The United Arab Emirates’ minister of energy and industry said on January 12 that a deal that cuts oil output with the goal of pushing prices higher will stick through the end of December 2018—despite rumblings in Russia for an early exit.
Speaking at the Atlantic Council’s Global Energy Forum in Abu Dhabi, Suhail Mohamed Faraj Al Mazrouei, the UAE’s minister of energy and industry, said he was impressed by how well the deal between members of the Organization of the Petroleum Exporting Countries (OPEC) and non-OPEC countries had held together.
In November of 2017, OPEC and ten non-OPEC producers, including Russia, agreed to extend cuts to their oil output in an attempt to arrest the slide in global oil prices. In June 2014, oil prices dropped precipitously to below $30 a barrel from more than $100 a barrel. This decline was caused in part by a drop in demand and boom in US shale production.
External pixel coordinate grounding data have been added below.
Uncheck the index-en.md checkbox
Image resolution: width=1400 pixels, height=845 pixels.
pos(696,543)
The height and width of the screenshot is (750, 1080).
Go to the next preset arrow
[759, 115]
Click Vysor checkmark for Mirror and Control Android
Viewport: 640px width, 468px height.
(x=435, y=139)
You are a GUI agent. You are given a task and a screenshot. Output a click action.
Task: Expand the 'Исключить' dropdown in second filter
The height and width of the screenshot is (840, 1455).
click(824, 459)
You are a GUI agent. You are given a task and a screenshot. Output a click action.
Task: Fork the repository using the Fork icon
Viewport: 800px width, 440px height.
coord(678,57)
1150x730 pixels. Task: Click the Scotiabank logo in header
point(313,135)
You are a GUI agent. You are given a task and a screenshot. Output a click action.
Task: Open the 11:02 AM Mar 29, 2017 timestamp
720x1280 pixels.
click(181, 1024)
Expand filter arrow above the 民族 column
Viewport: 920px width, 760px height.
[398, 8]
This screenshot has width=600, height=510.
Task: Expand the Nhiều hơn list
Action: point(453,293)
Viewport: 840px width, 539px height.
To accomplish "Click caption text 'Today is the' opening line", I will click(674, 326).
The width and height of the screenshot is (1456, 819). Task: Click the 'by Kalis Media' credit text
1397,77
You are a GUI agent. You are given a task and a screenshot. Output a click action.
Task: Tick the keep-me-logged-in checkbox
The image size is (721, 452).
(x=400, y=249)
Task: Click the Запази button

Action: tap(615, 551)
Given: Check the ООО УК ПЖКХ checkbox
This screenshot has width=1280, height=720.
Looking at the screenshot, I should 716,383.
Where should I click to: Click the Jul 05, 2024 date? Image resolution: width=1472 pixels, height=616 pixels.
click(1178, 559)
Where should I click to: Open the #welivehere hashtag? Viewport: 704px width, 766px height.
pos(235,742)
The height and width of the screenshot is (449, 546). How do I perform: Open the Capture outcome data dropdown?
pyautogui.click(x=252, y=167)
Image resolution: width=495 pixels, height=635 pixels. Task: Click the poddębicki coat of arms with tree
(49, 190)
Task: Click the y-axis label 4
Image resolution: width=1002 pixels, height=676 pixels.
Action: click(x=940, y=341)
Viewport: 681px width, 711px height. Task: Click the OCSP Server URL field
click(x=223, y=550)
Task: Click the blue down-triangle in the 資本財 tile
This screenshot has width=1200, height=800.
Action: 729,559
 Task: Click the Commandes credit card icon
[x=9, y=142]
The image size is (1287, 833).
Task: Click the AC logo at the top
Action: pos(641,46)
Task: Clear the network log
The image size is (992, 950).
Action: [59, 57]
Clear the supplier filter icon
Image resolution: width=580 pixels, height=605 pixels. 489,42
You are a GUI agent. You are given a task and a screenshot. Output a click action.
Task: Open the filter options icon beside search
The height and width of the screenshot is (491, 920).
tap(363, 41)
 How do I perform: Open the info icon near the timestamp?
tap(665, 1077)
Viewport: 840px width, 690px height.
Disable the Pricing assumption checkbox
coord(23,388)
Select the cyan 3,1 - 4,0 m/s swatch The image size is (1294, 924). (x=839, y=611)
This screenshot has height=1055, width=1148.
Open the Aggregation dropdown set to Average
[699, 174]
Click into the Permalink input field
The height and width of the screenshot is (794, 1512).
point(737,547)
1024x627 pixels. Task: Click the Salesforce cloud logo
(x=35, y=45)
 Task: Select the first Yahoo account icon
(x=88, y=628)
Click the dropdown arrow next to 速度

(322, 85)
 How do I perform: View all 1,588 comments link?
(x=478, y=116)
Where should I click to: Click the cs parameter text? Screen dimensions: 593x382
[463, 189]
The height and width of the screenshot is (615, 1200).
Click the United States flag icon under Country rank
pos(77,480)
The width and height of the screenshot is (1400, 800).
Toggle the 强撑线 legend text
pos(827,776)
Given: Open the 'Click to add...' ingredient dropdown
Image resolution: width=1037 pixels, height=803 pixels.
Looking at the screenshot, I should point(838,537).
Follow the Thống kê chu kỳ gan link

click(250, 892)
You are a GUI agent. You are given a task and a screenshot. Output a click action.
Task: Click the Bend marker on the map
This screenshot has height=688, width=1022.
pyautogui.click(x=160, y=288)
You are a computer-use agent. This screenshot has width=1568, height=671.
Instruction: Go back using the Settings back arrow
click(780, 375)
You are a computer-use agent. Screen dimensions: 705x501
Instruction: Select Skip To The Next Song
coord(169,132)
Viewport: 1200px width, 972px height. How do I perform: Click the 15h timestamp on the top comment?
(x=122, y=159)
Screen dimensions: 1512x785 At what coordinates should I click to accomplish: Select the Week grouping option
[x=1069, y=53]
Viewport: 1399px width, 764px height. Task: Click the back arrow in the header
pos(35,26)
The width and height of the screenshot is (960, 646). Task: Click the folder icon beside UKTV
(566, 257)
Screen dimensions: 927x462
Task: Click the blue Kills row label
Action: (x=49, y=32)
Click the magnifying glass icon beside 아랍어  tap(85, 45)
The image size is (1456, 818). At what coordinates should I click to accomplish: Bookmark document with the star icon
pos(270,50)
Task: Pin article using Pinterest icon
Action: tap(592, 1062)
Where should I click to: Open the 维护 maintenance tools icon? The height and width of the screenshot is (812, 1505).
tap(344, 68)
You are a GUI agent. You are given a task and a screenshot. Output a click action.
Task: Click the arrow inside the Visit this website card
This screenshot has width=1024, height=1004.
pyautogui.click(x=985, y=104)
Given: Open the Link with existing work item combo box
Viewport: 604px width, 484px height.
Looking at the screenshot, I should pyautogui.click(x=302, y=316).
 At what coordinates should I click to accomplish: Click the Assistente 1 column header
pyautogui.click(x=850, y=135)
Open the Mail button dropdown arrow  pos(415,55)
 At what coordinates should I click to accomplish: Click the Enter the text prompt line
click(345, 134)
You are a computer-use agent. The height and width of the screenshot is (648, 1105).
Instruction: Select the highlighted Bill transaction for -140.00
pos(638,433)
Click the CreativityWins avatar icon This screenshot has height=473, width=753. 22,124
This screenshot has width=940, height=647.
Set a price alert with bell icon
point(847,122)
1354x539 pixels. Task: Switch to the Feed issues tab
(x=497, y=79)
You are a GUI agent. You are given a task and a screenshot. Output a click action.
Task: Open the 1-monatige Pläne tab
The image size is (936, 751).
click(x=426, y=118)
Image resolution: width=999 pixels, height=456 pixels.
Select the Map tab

The oil cut deal is due to end in December. However, Russian officials and oil companies want Russia to exit earlier if crude oil prices remain at $70 per barrel for more than six months.
Al Mazrouei, who currently also serves as president of OPEC, said it was important to look at the annual average of oil prices—which was $54 per barrel in 2017—rather than a daily number. “We need to give the market time,” he said.
“We are in for a full year. We are committed,” Al Mazrouei said in a conversation with the CNN’s John Defterios. “We are looking for a year of correction.”
“Yes, directionally we have corrected the market, but the job is not done. We realize in OPEC that the deal is for the year,” he added.
Producers will review the deal in June.
Al Mazrouei said OPEC and non-OPEC countries should continue working together. “The collaboration has been great… I don’t see why we should not continue,” he said.
Defterios asked the minister about the current geopolitical risks—protests in Iran and a decline in oil supplies from Libya and oil production in Venezuela—and whether OPEC was “sailing too close to the wind.”
Al Mazrouei said these risks are always considered. Prices fluctuate as a result of many parameters, one of which—but not the main one—is geopolitical risk, he contended. “The market is continuing to correct and we are seeing a decline in inventories—those are the market fundamentals that drive the price more than what is happening in Iran,” he said.
“There are so many fundamentals working in the right direction. I am personally optimistic about the year 2018,” he added.
Noting strong growth in 2017, Al Mazrouei hoped that a continuation of this streak would eventually drive up the global demand for oil.